As fellow physicians, I know you have tried, in vain, to convince your patients. You have tried to reason with them. You have tried without success to show them the overwhelming evidence that getting vaccinated is not only safe, but essential if they want the best chance of surviving COVID-19. You have tried to help your patients understand that we all must be vaccinated if we are to curtail the spread of disease and come out of this pandemic alive and intact as a society.

But in many cases, no amount of reasoning, data, patience, listening, or empathy seems to make a difference. Even when we take the time to slow down, really listen, and ask our patients, “What is it that you are most fearful of?”, when we offer the compassion that we vowed to give our patients as we entered this profession, we fail to produce change or understanding.

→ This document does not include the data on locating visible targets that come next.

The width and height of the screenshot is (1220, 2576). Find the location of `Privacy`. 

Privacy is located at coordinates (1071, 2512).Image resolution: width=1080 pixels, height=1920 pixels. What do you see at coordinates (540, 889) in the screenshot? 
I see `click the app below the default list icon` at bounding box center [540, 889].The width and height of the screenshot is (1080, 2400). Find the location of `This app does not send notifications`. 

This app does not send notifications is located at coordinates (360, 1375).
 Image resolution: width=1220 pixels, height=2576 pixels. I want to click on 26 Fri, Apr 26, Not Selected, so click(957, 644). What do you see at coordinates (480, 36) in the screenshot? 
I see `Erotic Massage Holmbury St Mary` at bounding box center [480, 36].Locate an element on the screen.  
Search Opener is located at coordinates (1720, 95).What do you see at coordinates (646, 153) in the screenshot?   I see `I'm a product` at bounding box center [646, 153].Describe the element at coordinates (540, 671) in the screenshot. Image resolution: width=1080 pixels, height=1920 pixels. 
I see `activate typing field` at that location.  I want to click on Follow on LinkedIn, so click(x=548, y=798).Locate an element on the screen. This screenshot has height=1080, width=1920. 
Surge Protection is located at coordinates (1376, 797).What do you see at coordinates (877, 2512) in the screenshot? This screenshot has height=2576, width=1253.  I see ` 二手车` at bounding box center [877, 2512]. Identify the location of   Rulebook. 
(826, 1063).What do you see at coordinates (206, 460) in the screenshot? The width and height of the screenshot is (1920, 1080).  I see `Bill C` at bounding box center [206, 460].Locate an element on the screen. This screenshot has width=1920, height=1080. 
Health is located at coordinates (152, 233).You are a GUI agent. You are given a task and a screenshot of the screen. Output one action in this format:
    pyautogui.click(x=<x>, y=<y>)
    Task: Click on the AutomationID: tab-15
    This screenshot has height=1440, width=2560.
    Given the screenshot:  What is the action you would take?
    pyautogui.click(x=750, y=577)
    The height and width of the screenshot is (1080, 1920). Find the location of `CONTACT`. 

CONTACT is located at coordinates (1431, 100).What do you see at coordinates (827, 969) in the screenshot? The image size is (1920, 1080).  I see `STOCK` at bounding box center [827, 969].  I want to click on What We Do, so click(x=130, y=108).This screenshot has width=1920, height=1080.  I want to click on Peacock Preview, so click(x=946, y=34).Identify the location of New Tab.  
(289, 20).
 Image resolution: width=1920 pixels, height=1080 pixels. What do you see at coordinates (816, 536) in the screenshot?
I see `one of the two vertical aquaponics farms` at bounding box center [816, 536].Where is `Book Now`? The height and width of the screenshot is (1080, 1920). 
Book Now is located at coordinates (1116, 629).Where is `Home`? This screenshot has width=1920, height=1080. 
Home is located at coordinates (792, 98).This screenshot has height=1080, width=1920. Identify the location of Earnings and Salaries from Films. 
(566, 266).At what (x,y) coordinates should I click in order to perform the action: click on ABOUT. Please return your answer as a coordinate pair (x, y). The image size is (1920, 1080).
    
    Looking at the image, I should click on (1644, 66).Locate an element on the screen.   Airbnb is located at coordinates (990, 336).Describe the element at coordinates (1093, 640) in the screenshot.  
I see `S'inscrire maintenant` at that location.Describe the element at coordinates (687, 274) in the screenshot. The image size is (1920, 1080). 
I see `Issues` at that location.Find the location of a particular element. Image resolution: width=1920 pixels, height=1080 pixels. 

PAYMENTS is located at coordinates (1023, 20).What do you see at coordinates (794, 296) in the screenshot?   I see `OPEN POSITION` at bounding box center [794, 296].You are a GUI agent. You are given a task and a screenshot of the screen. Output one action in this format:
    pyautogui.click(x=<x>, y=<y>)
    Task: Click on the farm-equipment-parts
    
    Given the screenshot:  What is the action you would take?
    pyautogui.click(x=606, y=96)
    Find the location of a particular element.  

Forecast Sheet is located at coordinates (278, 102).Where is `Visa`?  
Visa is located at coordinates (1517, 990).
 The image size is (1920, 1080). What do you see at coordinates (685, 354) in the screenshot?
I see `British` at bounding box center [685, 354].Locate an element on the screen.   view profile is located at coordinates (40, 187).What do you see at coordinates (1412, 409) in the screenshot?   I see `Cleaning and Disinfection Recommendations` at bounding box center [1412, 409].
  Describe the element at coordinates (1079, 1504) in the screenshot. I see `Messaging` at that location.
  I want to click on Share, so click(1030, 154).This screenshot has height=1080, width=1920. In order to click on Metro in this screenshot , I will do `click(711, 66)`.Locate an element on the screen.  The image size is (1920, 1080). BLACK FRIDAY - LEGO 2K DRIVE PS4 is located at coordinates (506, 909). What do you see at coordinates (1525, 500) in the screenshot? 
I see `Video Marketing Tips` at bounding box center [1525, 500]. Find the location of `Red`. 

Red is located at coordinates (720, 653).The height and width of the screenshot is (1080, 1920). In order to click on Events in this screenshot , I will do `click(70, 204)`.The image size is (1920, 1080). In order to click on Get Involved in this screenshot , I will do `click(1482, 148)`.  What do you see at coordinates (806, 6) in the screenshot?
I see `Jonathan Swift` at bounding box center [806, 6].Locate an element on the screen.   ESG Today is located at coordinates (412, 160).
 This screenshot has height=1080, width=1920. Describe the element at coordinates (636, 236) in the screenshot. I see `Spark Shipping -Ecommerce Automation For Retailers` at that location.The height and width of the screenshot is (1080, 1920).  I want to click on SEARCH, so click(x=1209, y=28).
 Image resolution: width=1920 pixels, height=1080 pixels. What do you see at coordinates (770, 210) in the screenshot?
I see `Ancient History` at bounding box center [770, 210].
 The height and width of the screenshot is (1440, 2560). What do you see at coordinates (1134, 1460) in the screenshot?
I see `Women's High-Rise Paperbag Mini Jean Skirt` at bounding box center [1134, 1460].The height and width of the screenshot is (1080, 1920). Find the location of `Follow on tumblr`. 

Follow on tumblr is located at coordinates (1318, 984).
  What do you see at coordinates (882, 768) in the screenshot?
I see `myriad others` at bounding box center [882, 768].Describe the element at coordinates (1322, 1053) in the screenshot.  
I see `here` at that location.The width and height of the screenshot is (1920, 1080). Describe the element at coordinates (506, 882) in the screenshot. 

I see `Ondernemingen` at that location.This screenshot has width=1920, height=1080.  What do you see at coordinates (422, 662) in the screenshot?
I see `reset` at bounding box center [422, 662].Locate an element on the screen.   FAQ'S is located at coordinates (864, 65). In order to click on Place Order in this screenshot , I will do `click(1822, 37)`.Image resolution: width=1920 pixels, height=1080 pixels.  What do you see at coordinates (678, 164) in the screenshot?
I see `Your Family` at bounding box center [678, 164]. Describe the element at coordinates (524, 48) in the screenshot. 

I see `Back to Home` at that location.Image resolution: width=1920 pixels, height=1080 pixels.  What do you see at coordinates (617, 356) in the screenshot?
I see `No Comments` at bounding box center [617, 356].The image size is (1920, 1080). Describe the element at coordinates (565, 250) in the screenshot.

I have witnessed countless colleagues and fellow physicians struggle with the anger, emotional exhaustion, and deep frustration over these questions: Why won’t people just get vaccinated? Why are they choosing to possibly die or infect someone else who can’t be vaccinated—perhaps children who could die from COVID—rather than just get the vaccine? Don’t people see that our health care system and workers are about to break, because people continue to refuse to be vaccinated?

Why?

We may never fully understand why, because the origin of this fear and mistrust is so deeply emotional, and irrational—and so innately human.

As physicians, we are experts in the safest and best courses of prevention and treatment of illness, not only for our patients, but for our communities. So, it feels like such a defeat when patient after patient, and parent after parent, refuses to be vaccinated, no matter how much compassion, empathy, and love we offer as their trusted physicians, family members, or friends. If we are not able to reassure our patients, what can we as physicians do instead? And how can we possibly go on, continuing to care for patients who refuse available medical intervention not only for themselves, but for the sake of the safety of others? How can we reconcile this for ourselves?

I see colleagues taking on this issue as their own personal mission, their burden to bear. And failing. They are worn out, weary, exhausted, and done. They feel ready to give up on humanity, and on our profession. To my colleagues: I hear you. I feel this deep anger and frustration. I feel the disbelief. I am here to witness, reflect, and consider what we might do not only for others in this world, but for ourselves as physicians.

What has given me peace is the knowledge that I cannot possibly save or help everyone. That we cannot possibly save or help everyone, no matter how much we want to and are deeply motivated and driven to. Perhaps understanding this is how I can keep going, taking care of end-stage pediatric oncology patients.

As Dr. Orloff says, “We must give others the dignity of their own path.”

This is a reminder not only of giving others the grace to choose and to live their own lives, but a reminder that we must also give ourselves the same grace. We must give ourselves the grace to do what we need for ourselves and to live our own path as physicians. Allowing grace also means that we cannot save everyone. Not everything is our burden to bear. Not everything is our responsibility. Not everything is our job to do. How could we survive in this profession if it were?

We must take care of ourselves and our own internal experience before we can take care of or help anyone else. This is the most basic and necessary of boundaries. We must hold this boundary, so that we can continue to do the work we felt called to do from the very beginning: to heal those who are willing to let us heal them.

We cannot save everyone around us. But we can lead by example. And we can save ourselves.